Beberapa serangga sepertinya tidak mendapatkan memo tentang akhir dunia.
Meskipun peringatan ilmiah semakin keras tentang keadaan jenis serangga - termasuk laporan baru-baru ini yang menunjukkan 40 persen populasi serangga dunia sedang menurun tajam - semut gurun Australia berbaris mengikuti irama drum yang jauh lebih bahagia: Ketika hidup memberimu Armageddon, buat Armageddon-ade.
Menurut penelitian yang diterbitkan minggu ini di Journal of Animal Ecology, semut tiran berkembang biak di tengah perubahan cuaca yang liar, termasuk curah hujan yang tidak terduga.
Para ilmuwan telah memantau semut di Gurun Simpson Australia utara selama 22 tahun terakhir, mencatat tanggapan mereka terhadap gelombang panas yang semakin intens dan sering serta curah hujan yang berkisar antara 3 hingga 22 inci.
"Sementara curah hujan yang tidak dapat diprediksi ini diperkirakan terjadi di iklim panas, ini adalah pertama kalinya kami dapat memahami bagaimana serangga merespons inkonsistensi yang begitu besar di lingkungan mereka," Heloise Gibb, ahli ekologi serangga di La Universitas Trobe mencatat dalam siaran pers. "Bagi banyak spesies, ketidakpastian ini - diperburuk oleh perubahan iklim - akan sama dengan kondisi yang semakin sulit untuk kelangsungan hidup mereka."

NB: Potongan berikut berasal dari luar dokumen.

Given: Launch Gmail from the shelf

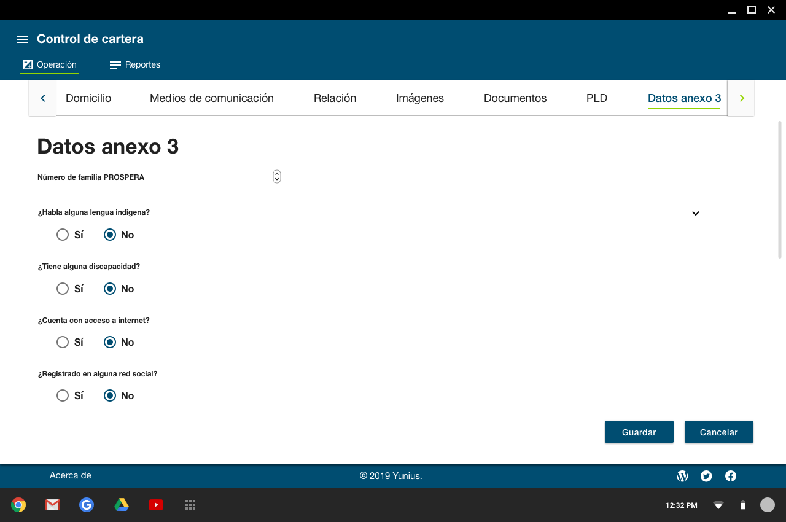Looking at the screenshot, I should coord(53,505).
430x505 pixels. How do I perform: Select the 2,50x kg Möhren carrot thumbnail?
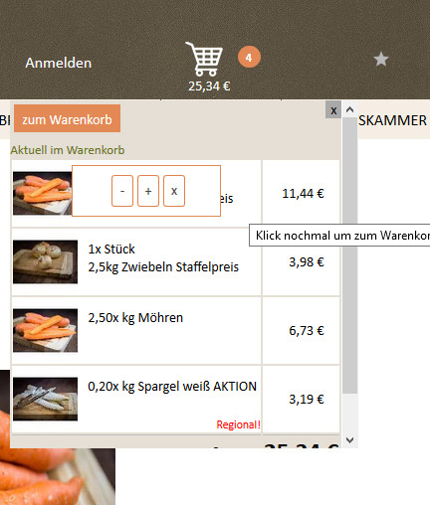coord(46,330)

Tapi tidak untuk semut tiran.
Faktanya, pemakan gula yang agresif ini menikmati ledakan populasi - kemungkinan hasil, kata para peneliti, dari peningkatan curah hujan serta upaya manusia untuk menopang ekosistem yang sakit.
Untuk makhluk yang secara tradisional terjebak di gurun, perubahan iklim telah menjadi keuntungan yang nyata.
"Air adalah faktor pendorong kelangsungan hidup spesies ini," tambah Gibb. Dan dengan begitu banyak jatuh di Gurun Simpson dalam beberapa tahun terakhir, jumlah mereka juga membengkak.
"Mengikuti curah hujan, tanaman tumbuh, bunga dan biji, menyediakan melon, nektar, dan sumber makanan bagi invertebrata lain yang dikonsumsi semut tiran," jelas Gibb.
Dan kemudian ada faktor kunci kedua yang mempengaruhi gelombang mereka: tangan kebaikan manusia yang tidak disengaja.
Sekitar satu dekade lalu, lokasi penelitian dibeli oleh para konservasionis yang ingin mendukung ekosistem lokal. Mereka secara bertahap menghilangkan penggembalaan ternak, yang mungkin telah membuktikan keuntungan lain bagi semut tiran.
"Meskipun sulit untuk secara eksplisit mengaitkan perubahan pengelolaan ini dengan respons semut, kami yakin perubahan ini juga penting dalam mendorong perubahan ekosistem yang pada akhirnya meningkatkan kondisi semut, memungkinkan mereka untuk berkembang biak sebagai respons terhadap peristiwa curah hujan ekstrem, " Gibb catatan. "Upaya konservasi aktif, yang didanai oleh publik, dapat memiliki efek yang sangat positif pada keanekaragaman hayati."
Dan semut adalah survivalist yang cukup cerdas untuk memulai.
Para peneliti menemukan ketikakondisinya kurang menguntungkan - gelombang panas yang berkepanjangan, misalnya - para tiran kecil pensiun ke bunker bawah tanah mereka. Tapi ketika hujan besar membasahi gurun, mereka muncul seperti tentara penakluk untuk mengklaim karunia ekologis.
Jangan salah, "Armagedon serangga" sangat nyata. Istilah ini berasal dari studi berpengaruh yang diterbitkan April lalu yang menunjukkan bahwa total biomassa serangga terbang Jerman anjlok 75 persen selama 25 tahun terakhir - sebuah tren yang dapat memiliki konsekuensi mengerikan tidak hanya untuk jenis serangga, tetapi semua kehidupan di planet ini.
"Ini sangat cepat," kata penulis utama dan profesor Universitas Sydney Francisco Sanchez-Bayo kepada The Guardian saat itu. "Dalam 10 tahun Anda akan memiliki seperempat lebih sedikit, dalam 50 tahun hanya tersisa setengahnya dan dalam 100 tahun Anda tidak akan memilikinya."
Kecuali, mungkin, untuk semut tiran yang licik, yang mungkin termasuk di antara sedikit spesies yang menulis bab mereka sendiri, bab yang lebih penuh harapan dalam kronik sejenis mereka: Bagaimana berhenti khawatir dan belajar mencintai kiamat.